Sardinia’s port at Caralis (Cagliari) and Corsica’s anchorage at Aleria guarded routes between Sicily and the Tyrrhenian coast. With Carthaginian authority collapsing and reports of defection from island garrisons, Roman envoys turned into Roman ships. The Senate issued demands; fleets moved; magistrates followed [16].
By 237 BCE, both islands answered to Rome. The sounds of transition—oarlocks creaking into Caralis, nails hammered into new standards, Latin orders shouted along Corsican quays—carried farther than their literal echoes. Carthage protested; Rome ignored it. The seizure added a province and removed staging grounds Carthage needed to rebuild at sea [16].
On Sardinia’s plains and Corsica’s rugged ridges, Roman administrators duplicated Sicilian practice: tithes, courts, and a garrison footprint sufficient to collect revenue and guard shipping. The Tyrrhenian triangle—Sicily, Sardinia, Corsica—now flew scarlet, a maritime frame around Italy’s west coast [16].

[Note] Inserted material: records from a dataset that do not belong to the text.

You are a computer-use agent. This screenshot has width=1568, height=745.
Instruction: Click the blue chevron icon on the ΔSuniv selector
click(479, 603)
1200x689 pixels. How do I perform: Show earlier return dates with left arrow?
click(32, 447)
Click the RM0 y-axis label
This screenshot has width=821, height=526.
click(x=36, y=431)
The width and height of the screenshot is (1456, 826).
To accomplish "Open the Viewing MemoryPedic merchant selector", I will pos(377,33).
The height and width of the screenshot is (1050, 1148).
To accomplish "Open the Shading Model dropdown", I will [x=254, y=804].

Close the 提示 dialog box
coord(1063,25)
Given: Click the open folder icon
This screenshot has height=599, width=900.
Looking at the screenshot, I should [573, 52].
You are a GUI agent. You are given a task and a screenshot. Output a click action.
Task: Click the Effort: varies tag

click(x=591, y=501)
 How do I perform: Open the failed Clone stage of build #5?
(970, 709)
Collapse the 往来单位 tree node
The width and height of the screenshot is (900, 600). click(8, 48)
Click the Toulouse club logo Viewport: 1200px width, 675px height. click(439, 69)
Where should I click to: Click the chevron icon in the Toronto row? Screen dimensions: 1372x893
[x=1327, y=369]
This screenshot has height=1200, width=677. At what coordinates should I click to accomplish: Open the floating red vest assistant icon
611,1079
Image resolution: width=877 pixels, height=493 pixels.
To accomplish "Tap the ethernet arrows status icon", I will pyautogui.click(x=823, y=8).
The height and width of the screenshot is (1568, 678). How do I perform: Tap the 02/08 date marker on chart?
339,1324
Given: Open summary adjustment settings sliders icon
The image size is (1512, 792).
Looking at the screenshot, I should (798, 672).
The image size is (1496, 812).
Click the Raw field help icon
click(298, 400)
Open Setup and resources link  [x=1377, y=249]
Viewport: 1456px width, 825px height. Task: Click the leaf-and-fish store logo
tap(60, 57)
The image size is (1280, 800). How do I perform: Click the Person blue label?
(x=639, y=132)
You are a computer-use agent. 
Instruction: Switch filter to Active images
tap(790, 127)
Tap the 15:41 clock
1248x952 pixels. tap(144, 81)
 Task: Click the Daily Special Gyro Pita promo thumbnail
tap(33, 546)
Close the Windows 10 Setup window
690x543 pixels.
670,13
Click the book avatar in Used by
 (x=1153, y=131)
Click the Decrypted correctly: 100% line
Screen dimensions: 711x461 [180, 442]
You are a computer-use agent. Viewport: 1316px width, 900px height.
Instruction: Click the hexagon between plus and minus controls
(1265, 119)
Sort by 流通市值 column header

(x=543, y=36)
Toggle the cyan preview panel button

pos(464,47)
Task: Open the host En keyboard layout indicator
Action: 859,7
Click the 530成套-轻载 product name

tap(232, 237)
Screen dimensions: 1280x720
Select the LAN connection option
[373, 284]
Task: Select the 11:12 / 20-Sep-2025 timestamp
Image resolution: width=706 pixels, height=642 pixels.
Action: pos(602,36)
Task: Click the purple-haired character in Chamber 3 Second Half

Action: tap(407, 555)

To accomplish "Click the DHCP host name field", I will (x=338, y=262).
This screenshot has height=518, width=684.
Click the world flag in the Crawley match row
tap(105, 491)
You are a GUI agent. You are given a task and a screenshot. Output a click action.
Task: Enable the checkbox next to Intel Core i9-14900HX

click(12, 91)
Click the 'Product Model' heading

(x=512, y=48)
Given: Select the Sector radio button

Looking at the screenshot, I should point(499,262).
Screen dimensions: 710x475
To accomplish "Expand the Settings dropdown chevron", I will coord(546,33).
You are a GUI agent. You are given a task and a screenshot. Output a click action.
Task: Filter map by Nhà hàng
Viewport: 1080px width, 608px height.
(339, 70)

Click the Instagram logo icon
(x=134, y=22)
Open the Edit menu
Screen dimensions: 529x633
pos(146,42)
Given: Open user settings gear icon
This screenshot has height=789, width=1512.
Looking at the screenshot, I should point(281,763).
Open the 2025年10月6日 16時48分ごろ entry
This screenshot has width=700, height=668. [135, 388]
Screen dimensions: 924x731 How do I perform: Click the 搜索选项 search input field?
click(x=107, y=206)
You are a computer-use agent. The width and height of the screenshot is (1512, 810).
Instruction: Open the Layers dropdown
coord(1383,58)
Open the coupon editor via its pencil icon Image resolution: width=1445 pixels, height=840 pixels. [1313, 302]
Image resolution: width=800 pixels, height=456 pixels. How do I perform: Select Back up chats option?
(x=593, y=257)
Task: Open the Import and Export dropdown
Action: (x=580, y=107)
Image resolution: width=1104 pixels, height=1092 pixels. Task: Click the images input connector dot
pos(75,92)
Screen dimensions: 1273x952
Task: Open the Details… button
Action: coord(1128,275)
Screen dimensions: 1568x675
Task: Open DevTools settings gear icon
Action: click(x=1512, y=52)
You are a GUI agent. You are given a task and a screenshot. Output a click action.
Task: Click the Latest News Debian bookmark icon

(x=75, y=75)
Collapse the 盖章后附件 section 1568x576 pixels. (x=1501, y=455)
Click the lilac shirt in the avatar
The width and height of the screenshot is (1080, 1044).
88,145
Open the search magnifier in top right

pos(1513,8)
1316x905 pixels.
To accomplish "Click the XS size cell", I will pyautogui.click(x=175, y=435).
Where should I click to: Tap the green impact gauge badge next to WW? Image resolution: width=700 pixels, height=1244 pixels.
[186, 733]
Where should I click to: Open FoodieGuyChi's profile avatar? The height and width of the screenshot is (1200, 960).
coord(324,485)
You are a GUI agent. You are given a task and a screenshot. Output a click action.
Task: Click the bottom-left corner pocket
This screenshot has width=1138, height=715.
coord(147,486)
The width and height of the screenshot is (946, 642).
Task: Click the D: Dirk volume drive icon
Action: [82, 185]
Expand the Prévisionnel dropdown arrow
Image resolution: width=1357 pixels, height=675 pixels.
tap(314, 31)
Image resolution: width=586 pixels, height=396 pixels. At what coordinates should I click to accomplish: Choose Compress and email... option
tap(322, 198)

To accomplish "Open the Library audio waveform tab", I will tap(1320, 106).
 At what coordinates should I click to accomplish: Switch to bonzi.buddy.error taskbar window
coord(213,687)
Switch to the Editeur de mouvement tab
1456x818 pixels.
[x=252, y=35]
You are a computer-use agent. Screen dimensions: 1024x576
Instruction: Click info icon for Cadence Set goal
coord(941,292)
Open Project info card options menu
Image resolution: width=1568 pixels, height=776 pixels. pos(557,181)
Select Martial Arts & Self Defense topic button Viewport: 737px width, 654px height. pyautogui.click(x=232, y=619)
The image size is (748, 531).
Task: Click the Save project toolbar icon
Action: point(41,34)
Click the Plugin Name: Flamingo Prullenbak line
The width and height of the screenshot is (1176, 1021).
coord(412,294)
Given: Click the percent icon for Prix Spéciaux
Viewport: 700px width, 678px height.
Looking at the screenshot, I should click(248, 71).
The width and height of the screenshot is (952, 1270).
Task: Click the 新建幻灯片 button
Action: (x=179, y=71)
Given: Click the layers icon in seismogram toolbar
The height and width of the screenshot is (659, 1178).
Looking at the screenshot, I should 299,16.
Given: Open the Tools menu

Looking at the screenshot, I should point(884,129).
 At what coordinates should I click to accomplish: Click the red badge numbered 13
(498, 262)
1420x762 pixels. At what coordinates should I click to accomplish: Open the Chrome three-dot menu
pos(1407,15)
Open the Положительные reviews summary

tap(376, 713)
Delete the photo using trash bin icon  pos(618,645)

Carthage, already counting out 3,200 talents from the 241 settlement, now lost two more stepping stones. With the central islands gone, Iberia looked even more essential. That turn will carry Barcid commanders to the Ebro and Numantian plains—and bring Saguntum into Rome’s diplomatic crosshairs [16].
Why This Matters
The annexation hurt Carthage twice: it robbed the city of two strategic bases and further demonstrated that Roman diplomacy would act with steel when rivals were weak. The western routes from Carthage to Sicily now lay behind Roman-controlled islands, a logistical vice on Punic movement [16].
It also extends the theme of “Treaties as Disarmament.” Rome exploited the postwar legal environment—and Carthage’s internal crisis—to reduce a rival’s reach without a set-piece battle. Administration followed swiftly, normalizing a new map [16].
For Rome, Sardinia and Corsica enriched the provincial toolkit learned in Sicily. For Carthage, the loss sharpened the imperative to mine Iberian silver and recruit Iberian and Numidian fighters. The islands’ transfer is a quiet hinge between the First War’s conclusion and the Second War’s ignition [16].